BY William M. O'Barr
1992
Title | Fortune and Folly PDF eBook |
Author | William M. O'Barr |
Publisher | Irwin Professional Publishing |
Pages | 270 |
Release | 1992 |
Genre | Business & Economics |
ISBN | |
Today institutional investors dominate the stock market. They hold assets valued at about 6.5 trillion - almost one fifth of the country's financial assets. Furthermore, institutional investors now own well over half of the stock in the country's 100 largest corporations, including such flagship companies as IBM, GE, Johnson & Johnson, and Mobil. Because of the tremendous influence institutional investors have on American corporations, business and government policymakers must make assumptions about how and why they make decisions - their priorities, motives, and concerns. In addition, anyone who markets to institutional investors needs to know what makes them tick.
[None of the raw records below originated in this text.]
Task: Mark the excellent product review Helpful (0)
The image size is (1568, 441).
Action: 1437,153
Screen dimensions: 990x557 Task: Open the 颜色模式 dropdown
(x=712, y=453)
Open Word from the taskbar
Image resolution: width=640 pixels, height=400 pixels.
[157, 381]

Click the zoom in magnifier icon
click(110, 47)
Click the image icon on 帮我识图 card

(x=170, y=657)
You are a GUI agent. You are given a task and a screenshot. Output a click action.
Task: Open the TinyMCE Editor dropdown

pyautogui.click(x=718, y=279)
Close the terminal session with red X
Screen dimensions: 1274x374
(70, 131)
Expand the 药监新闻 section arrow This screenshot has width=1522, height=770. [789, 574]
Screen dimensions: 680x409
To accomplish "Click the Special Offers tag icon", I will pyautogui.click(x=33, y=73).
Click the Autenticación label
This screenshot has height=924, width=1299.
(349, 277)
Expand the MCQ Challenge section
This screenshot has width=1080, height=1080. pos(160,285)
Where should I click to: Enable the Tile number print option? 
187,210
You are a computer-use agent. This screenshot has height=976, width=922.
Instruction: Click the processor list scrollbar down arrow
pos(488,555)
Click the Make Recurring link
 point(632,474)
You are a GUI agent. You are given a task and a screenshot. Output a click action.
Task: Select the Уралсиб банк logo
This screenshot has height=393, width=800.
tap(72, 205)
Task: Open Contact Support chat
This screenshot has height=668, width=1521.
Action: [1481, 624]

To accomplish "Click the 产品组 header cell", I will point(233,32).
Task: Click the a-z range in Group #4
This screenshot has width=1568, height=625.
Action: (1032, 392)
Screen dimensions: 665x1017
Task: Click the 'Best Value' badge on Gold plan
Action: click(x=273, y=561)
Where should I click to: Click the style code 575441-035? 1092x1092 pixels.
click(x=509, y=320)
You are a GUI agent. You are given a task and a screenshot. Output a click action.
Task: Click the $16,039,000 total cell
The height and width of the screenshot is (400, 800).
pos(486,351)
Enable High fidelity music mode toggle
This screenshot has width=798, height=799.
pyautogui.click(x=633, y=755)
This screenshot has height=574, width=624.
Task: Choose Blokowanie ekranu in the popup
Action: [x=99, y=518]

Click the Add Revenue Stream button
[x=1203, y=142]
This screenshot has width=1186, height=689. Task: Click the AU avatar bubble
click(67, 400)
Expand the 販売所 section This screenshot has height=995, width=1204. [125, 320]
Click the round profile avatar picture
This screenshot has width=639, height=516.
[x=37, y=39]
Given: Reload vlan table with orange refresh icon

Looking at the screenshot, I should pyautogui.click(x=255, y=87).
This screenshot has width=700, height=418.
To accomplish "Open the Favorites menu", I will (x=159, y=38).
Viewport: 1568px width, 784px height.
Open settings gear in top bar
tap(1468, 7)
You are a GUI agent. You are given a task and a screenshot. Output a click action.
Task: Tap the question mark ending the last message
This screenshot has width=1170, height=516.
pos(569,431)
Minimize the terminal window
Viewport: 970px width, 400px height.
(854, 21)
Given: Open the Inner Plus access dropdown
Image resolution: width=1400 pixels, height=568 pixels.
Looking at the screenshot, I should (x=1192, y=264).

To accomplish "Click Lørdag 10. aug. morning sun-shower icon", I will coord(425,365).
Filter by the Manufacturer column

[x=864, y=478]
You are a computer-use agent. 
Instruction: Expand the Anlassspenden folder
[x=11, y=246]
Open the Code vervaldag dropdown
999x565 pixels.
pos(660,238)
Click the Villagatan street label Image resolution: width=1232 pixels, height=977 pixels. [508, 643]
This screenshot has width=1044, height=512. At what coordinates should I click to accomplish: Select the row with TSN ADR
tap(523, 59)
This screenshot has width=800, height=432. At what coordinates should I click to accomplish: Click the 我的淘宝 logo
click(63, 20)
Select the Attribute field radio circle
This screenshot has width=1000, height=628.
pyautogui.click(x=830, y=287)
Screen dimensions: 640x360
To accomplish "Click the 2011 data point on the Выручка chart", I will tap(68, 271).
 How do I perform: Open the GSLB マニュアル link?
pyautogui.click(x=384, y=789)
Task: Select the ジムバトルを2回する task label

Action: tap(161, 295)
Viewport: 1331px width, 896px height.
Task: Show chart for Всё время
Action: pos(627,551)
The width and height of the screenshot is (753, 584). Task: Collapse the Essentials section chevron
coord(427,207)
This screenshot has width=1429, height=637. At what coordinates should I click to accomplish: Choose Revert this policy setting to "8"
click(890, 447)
Sprinkled with candid and often colorful quotations from a variety of investment insiders, Fortune and Folly gives you a unique look at what really happens on Wall Street; facts that challenge the assumptions routinely made about the economic motivations of business behavior; new insights on pension safety and possible political influences; and economic analyses by Carolyn K. Brancato, the country's foremost expert on the economics of institutional investing.
BY John Steele Gordon
2009-10-13
Title | An Empire of Wealth PDF eBook |
Author | John Steele Gordon |
Publisher | Zondervan |
Pages | 674 |
Release | 2009-10-13 |
Genre | History |
ISBN | 006184764X |
“Superb . . . the best one-volume economic history of the United States in a long time and, perhaps, ever.” —Newsweek In this illuminating history, John Steele Gordon tells the extraordinary story of the world’s first economic superpower. He shows how the American economy became not only the world’s largest, but also its most dynamic and innovative. Combining its English political inheritance with its diverse, ambitious population, the nation was able to develop more wealth for more and more people as it grew. Far from a guaranteed success, America’s economy suffered near constant adversity. It survived a profound recession after the Revolution, an unwise decision by Andrew Jackson that left the country without a central bank for nearly eighty years, and the disastrous Great Depression of the 1930s. Yet, having weathered those trials, the economy became vital enough to Americanize the world in recent decades. Virtually every major development in technology in the twentieth century originated in the United States, and as the products of those technologies traveled around the globe, the result was a subtle, peaceful, and pervasive spread of American culture and perspective.